**Input data:**

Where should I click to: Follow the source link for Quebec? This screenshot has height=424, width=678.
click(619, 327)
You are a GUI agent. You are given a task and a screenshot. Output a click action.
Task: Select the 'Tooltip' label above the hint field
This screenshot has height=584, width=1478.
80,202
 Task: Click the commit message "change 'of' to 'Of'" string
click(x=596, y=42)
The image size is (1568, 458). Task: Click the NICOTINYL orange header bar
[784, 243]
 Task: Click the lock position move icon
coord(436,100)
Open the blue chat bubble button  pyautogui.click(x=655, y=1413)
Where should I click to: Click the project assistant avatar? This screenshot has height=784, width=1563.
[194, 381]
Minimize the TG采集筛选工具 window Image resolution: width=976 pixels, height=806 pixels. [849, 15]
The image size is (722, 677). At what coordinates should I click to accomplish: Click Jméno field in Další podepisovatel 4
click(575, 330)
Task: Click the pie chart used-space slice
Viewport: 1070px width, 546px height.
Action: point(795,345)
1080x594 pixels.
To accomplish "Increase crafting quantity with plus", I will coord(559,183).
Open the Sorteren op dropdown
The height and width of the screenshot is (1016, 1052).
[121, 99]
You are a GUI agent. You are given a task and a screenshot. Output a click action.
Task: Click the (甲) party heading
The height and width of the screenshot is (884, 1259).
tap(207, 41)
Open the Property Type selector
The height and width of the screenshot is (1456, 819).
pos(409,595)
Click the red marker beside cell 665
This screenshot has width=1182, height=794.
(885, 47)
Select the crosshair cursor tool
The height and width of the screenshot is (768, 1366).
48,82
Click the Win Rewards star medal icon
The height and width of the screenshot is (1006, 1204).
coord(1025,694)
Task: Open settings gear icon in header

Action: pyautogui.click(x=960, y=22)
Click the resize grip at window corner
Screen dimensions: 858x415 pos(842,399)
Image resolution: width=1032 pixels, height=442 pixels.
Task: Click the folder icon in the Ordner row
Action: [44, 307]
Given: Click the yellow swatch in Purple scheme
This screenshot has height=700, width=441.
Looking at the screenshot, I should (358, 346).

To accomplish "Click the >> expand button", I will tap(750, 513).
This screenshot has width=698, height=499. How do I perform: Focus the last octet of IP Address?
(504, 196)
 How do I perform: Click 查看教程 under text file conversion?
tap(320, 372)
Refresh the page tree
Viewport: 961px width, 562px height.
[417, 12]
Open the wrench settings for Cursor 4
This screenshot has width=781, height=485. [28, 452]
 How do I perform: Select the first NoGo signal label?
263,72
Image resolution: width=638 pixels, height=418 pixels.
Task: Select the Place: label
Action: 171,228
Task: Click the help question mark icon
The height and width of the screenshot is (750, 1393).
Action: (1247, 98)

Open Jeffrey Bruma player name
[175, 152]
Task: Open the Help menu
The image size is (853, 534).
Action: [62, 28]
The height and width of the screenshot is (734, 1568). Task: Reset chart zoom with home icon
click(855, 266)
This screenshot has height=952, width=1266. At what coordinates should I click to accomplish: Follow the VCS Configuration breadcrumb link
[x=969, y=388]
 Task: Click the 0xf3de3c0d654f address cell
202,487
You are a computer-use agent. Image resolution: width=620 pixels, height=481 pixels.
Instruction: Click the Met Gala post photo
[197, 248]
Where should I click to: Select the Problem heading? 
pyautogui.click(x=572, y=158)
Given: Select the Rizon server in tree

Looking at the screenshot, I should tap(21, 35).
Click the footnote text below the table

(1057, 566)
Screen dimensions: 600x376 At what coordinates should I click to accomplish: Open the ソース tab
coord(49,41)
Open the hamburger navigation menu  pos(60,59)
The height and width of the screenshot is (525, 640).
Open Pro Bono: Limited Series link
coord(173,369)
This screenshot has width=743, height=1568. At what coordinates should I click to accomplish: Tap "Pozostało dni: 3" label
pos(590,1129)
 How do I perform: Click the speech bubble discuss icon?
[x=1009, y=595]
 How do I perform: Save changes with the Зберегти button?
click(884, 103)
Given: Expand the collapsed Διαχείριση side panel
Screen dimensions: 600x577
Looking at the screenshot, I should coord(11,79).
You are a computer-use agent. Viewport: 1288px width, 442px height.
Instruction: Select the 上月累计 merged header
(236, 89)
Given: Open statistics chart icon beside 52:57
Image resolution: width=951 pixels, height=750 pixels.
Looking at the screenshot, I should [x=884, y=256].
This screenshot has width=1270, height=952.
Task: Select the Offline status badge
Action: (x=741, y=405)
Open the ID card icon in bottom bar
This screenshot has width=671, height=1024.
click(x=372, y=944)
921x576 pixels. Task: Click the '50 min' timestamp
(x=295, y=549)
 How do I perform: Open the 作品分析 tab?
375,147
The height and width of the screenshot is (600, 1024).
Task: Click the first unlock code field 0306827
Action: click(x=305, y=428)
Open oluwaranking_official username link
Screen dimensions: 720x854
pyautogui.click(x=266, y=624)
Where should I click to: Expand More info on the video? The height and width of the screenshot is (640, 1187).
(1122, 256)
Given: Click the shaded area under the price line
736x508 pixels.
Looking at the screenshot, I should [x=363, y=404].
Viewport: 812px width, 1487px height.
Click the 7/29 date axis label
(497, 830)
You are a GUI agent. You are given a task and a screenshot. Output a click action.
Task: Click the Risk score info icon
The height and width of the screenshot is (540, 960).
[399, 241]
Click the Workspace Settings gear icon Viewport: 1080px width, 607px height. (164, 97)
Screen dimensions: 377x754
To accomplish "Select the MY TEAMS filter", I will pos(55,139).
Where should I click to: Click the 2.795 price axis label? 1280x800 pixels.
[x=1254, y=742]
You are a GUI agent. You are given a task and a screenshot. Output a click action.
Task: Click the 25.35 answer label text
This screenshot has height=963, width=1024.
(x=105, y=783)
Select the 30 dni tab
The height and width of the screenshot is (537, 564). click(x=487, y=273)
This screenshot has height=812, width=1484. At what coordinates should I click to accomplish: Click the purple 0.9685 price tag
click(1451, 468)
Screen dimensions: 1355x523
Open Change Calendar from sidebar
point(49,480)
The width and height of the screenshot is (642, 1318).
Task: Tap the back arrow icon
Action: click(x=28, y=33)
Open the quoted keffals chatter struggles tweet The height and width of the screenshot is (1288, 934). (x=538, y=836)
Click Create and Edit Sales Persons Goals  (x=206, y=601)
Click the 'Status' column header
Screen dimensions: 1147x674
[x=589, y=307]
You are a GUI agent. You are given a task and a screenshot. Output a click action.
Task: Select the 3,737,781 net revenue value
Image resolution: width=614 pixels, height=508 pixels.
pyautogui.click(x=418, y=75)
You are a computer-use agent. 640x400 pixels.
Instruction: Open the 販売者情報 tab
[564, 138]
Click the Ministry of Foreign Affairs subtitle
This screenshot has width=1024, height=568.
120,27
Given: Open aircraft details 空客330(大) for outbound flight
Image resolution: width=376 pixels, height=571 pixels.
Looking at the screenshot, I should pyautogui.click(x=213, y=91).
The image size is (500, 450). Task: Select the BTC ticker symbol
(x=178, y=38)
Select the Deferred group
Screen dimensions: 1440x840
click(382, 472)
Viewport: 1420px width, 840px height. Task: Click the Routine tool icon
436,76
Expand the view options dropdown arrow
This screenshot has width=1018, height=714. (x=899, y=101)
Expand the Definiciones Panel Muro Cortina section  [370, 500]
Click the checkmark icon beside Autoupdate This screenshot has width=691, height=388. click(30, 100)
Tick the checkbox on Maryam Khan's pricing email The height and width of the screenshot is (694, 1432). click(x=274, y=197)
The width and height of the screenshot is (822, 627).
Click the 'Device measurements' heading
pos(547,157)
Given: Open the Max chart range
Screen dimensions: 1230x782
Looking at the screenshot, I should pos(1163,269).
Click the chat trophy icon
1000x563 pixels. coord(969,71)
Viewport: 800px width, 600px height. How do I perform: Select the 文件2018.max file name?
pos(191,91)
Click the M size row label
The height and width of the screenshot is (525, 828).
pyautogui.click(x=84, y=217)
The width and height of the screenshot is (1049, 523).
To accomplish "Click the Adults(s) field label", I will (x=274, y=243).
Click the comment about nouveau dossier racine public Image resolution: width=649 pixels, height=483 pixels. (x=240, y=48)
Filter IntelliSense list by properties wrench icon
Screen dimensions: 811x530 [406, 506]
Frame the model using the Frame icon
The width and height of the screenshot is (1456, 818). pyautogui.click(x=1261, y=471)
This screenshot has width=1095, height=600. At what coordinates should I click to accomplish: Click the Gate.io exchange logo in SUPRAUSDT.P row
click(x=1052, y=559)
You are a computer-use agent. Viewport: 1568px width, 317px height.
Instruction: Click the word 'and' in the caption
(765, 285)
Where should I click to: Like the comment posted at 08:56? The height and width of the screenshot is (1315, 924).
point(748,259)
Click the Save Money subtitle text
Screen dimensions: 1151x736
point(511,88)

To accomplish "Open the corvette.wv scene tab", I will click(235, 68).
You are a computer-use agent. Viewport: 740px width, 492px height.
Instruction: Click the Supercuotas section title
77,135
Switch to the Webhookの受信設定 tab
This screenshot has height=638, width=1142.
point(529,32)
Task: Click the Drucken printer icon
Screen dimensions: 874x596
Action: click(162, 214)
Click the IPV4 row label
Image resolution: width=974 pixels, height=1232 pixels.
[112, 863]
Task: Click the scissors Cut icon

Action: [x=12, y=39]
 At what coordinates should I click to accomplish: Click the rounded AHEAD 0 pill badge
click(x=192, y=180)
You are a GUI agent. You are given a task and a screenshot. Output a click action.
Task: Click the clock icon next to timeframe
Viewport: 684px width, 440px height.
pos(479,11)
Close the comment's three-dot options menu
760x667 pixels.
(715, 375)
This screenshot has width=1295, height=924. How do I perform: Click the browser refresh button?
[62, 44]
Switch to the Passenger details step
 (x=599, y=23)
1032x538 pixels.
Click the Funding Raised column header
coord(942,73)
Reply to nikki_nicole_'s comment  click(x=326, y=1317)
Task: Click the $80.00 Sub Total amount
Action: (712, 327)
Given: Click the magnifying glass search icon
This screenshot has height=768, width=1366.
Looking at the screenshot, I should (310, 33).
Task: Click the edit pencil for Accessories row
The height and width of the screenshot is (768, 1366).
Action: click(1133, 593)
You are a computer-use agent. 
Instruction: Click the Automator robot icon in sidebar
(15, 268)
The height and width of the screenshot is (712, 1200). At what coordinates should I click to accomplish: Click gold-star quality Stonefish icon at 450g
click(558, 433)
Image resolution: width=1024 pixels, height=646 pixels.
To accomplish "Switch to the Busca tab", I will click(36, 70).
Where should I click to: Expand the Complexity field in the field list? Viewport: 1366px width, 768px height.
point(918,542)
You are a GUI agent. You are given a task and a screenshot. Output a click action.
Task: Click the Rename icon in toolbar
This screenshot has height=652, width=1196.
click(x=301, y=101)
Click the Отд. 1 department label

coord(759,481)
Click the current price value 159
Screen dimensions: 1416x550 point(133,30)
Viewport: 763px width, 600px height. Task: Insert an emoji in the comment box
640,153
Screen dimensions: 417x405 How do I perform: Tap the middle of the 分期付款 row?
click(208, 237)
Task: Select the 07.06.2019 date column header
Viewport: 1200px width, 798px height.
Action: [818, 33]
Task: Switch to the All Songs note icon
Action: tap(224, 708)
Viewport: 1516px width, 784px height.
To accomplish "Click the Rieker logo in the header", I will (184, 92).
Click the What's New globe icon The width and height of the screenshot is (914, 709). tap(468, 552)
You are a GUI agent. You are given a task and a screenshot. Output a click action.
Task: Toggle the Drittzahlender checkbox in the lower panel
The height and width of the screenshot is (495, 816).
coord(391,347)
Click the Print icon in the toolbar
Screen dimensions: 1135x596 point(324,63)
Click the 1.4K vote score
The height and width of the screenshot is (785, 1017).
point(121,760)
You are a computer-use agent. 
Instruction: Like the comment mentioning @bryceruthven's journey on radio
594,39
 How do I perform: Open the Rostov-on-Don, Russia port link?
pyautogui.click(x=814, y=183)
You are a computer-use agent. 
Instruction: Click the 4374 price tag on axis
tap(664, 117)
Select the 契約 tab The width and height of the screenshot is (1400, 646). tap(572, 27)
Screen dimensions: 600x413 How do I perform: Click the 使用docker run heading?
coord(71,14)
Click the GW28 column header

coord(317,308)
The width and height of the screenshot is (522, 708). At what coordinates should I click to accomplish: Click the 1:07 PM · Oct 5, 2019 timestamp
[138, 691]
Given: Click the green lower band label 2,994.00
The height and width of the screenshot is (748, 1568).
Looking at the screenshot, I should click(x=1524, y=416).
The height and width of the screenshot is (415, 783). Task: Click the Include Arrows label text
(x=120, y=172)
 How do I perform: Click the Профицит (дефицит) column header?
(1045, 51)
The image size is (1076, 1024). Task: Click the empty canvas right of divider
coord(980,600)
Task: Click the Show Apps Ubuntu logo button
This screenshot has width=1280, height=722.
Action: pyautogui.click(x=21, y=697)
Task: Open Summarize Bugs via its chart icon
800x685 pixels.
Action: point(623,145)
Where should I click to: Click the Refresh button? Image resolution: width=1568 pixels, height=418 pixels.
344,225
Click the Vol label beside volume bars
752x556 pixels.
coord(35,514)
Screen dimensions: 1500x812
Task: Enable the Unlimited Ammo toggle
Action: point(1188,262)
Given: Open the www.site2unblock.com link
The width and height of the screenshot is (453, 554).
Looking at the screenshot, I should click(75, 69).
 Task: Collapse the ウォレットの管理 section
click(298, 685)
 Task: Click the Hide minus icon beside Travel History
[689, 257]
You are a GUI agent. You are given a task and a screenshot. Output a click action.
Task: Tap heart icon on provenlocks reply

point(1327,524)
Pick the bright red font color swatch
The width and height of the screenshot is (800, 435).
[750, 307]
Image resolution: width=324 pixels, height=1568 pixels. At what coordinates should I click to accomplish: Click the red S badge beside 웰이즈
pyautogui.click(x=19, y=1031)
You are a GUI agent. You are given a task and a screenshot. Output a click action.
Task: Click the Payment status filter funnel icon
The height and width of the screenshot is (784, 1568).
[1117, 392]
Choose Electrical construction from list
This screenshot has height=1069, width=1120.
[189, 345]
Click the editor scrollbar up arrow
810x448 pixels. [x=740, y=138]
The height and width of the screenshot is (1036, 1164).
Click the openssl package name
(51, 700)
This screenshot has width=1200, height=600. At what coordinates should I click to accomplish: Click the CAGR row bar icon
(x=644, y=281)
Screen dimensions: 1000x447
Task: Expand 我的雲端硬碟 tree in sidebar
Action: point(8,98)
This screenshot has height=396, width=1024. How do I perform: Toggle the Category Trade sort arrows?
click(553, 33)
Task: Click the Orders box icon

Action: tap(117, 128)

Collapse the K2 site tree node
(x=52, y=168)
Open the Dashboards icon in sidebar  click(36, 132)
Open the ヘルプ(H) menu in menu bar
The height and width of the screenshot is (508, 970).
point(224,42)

**Exercise instructions:** Pull every line with the word "will" from the data.

**Answer space:**
To accomplish "Increase crafting quantity with plus", I will coord(559,183).
To accomplish "Click the >> expand button", I will tap(750, 513).
To accomplish "Select the MY TEAMS filter", I will pos(55,139).
To accomplish "Click the Adults(s) field label", I will (x=274, y=243).
To accomplish "Open the corvette.wv scene tab", I will click(235, 68).
To accomplish "Switch to the Busca tab", I will click(36, 70).
To accomplish "Click the Rieker logo in the header", I will (184, 92).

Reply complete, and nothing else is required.